* [EXERCISE PROMPT]
For the records below, print the lines from the line with "Where should I click to: Select the dark" through the line with "Task: Select the '07' date label on x-axis" exactly as written; include both end lines and exclude the rest.

BEGIN

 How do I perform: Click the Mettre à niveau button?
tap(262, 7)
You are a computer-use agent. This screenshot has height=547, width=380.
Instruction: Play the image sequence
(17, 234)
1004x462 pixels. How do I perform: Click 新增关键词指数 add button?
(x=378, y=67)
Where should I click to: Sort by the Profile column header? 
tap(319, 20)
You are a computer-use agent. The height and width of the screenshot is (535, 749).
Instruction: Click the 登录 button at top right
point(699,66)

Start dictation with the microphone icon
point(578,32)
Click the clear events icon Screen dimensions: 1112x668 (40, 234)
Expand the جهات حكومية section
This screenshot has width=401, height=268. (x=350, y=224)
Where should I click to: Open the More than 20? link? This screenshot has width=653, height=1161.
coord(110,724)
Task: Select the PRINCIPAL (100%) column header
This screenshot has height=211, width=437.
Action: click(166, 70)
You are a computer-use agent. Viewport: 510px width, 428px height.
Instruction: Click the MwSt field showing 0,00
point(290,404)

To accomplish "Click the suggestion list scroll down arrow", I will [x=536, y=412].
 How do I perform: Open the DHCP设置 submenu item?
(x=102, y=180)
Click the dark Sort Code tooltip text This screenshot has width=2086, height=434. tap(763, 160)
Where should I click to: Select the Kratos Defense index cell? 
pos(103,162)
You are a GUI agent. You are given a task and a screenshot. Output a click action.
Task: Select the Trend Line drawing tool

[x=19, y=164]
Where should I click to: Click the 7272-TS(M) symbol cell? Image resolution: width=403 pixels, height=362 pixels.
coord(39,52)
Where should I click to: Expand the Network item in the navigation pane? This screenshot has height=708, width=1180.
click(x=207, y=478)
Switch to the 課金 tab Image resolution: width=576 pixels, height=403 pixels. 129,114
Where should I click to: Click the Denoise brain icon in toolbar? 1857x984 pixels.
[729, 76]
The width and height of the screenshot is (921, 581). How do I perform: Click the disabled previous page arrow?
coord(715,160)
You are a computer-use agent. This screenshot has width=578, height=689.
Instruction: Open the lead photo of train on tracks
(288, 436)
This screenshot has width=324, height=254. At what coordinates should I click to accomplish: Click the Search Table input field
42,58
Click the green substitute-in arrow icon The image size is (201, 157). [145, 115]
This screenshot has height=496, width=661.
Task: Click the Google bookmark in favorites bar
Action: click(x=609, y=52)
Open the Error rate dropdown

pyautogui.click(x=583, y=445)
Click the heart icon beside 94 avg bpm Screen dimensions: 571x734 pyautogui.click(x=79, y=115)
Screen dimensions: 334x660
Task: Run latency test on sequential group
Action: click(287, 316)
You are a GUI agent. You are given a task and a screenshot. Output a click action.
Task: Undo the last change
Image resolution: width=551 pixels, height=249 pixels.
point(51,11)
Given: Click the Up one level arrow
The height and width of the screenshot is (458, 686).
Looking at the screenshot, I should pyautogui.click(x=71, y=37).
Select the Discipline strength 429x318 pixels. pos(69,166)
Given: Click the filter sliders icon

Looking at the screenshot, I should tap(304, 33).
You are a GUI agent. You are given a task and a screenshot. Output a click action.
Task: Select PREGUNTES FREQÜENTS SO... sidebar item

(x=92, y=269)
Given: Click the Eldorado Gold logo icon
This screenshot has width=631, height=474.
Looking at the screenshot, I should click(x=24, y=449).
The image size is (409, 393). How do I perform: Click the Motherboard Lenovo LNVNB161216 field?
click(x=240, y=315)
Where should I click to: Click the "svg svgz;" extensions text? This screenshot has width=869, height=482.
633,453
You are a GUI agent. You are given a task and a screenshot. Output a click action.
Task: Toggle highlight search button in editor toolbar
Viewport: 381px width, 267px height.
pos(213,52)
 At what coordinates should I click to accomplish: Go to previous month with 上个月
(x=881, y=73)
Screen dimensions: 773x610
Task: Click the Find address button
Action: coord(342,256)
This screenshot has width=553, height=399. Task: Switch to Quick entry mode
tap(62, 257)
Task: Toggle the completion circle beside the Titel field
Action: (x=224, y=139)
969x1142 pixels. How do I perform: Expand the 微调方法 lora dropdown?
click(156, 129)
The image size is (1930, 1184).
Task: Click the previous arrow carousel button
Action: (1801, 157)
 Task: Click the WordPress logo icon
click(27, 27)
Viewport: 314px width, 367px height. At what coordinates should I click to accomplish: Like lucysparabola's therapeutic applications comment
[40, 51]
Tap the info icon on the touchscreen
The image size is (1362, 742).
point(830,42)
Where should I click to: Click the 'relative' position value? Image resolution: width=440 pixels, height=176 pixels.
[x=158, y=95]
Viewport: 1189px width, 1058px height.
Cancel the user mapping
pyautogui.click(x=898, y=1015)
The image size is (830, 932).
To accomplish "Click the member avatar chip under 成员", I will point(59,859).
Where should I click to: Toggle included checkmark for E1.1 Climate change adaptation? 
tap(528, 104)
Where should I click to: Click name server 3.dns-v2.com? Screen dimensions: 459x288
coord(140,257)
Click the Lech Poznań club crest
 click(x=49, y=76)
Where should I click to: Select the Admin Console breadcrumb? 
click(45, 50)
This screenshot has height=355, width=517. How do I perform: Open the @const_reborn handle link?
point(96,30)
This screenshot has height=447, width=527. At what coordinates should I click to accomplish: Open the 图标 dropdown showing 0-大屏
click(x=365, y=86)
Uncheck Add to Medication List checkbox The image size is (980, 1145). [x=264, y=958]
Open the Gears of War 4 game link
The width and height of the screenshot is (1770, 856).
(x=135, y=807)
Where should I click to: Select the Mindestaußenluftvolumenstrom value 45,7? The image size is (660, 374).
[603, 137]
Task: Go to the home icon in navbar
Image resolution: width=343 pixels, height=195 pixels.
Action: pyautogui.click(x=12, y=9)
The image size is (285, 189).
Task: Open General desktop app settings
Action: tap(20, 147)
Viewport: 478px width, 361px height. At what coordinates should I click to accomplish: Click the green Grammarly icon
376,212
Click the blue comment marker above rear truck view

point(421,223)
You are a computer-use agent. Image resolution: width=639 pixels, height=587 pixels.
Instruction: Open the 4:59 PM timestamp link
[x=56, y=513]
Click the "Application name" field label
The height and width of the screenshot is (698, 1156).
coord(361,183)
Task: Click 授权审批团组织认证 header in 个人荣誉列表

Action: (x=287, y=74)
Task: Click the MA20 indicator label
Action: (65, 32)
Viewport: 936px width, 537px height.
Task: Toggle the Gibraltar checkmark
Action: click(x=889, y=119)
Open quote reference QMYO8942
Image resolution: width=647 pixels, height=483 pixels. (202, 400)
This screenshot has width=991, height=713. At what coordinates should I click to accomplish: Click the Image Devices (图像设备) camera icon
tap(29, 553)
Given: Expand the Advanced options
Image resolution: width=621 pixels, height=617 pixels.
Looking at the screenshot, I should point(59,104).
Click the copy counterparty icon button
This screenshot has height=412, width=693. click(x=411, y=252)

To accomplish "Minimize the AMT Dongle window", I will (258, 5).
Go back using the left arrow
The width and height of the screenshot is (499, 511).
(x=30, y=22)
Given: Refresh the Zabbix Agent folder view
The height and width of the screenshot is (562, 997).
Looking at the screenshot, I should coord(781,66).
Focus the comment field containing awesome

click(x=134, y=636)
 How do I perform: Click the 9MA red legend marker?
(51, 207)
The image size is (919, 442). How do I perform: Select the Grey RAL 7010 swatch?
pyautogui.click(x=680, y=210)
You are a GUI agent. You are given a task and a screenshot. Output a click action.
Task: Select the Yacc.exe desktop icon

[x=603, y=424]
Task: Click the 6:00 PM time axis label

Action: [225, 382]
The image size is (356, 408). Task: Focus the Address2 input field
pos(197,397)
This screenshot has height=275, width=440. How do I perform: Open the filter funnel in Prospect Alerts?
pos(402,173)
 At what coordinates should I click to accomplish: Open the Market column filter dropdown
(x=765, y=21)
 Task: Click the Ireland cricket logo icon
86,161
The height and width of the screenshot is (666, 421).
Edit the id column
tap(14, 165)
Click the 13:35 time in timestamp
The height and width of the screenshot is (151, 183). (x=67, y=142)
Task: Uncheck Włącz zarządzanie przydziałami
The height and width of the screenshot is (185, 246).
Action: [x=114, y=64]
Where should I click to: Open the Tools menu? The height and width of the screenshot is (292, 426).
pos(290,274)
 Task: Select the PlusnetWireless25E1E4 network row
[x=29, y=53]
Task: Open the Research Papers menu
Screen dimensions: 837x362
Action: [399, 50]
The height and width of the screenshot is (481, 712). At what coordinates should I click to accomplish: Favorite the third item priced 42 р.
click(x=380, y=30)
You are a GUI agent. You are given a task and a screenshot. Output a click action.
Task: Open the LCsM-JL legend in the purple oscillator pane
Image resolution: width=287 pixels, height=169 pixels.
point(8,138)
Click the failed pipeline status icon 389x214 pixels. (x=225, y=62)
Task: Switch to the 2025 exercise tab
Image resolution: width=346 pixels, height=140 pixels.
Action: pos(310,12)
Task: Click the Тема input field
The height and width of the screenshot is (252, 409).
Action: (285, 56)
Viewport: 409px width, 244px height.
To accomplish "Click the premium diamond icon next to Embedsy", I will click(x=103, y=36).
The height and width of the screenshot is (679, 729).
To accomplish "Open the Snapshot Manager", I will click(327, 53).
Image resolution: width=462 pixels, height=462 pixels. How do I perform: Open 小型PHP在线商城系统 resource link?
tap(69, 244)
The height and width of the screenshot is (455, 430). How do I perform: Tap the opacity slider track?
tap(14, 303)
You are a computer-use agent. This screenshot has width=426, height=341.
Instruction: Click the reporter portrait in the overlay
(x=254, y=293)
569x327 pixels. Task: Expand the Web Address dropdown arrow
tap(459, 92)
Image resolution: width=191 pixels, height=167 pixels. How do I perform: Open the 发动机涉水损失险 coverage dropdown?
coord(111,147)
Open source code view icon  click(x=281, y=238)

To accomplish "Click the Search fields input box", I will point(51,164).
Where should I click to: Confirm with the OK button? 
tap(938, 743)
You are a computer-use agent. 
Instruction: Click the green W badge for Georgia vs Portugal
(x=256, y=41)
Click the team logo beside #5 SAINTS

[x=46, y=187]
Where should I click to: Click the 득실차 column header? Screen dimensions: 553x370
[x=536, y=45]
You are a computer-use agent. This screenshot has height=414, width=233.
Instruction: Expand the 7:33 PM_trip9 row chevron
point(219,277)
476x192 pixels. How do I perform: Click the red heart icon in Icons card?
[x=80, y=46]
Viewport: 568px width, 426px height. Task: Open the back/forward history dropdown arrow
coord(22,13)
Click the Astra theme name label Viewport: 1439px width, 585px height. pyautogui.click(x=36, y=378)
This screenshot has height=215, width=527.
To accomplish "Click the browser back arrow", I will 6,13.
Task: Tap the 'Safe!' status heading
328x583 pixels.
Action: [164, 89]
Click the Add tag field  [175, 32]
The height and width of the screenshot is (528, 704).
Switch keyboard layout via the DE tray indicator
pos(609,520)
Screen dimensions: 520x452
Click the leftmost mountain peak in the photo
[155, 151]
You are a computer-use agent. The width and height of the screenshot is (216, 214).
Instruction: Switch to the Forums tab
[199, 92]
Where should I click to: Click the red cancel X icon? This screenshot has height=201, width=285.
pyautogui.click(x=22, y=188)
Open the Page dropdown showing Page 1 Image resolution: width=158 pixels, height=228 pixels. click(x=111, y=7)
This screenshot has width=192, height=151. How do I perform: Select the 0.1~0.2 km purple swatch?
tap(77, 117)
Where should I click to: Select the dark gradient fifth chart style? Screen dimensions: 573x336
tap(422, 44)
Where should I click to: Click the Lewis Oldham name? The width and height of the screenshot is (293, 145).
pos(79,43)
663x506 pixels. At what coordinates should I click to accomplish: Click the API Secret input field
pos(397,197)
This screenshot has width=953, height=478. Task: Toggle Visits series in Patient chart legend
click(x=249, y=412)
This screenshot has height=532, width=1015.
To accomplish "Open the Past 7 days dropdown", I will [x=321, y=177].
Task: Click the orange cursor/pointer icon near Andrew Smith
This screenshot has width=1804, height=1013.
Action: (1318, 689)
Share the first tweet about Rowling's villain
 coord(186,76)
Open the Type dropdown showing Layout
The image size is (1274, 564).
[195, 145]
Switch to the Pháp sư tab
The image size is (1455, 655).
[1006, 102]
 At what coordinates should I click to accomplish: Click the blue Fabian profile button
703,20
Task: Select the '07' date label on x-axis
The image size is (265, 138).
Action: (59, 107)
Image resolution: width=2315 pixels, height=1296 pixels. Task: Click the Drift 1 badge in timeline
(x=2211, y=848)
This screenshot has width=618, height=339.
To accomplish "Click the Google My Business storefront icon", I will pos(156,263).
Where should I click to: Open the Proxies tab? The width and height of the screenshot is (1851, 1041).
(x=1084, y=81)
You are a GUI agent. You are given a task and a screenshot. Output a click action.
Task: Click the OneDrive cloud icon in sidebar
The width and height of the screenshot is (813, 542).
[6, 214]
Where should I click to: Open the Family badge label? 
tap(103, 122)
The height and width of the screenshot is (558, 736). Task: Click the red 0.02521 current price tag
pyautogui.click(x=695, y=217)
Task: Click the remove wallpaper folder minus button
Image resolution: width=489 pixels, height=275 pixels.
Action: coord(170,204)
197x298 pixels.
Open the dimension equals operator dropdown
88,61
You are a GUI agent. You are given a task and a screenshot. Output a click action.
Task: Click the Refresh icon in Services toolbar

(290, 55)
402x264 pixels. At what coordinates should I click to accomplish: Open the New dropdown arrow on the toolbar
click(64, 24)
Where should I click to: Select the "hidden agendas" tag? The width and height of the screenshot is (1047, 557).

END

* [ANSWER FOR THE TASK]
Where should I click to: Select the dark gradient fifth chart style? Screen dimensions: 573x336
tap(422, 44)
Where should I click to: Click the Lewis Oldham name? The width and height of the screenshot is (293, 145).
pos(79,43)
663x506 pixels. At what coordinates should I click to accomplish: Click the API Secret input field
pos(397,197)
This screenshot has width=953, height=478. Task: Toggle Visits series in Patient chart legend
click(x=249, y=412)
This screenshot has height=532, width=1015.
To accomplish "Open the Past 7 days dropdown", I will [x=321, y=177].
Task: Click the orange cursor/pointer icon near Andrew Smith
This screenshot has width=1804, height=1013.
Action: (1318, 689)
Share the first tweet about Rowling's villain
 coord(186,76)
Open the Type dropdown showing Layout
The image size is (1274, 564).
[195, 145]
Switch to the Pháp sư tab
The image size is (1455, 655).
[1006, 102]
 At what coordinates should I click to accomplish: Click the blue Fabian profile button
703,20
Task: Select the '07' date label on x-axis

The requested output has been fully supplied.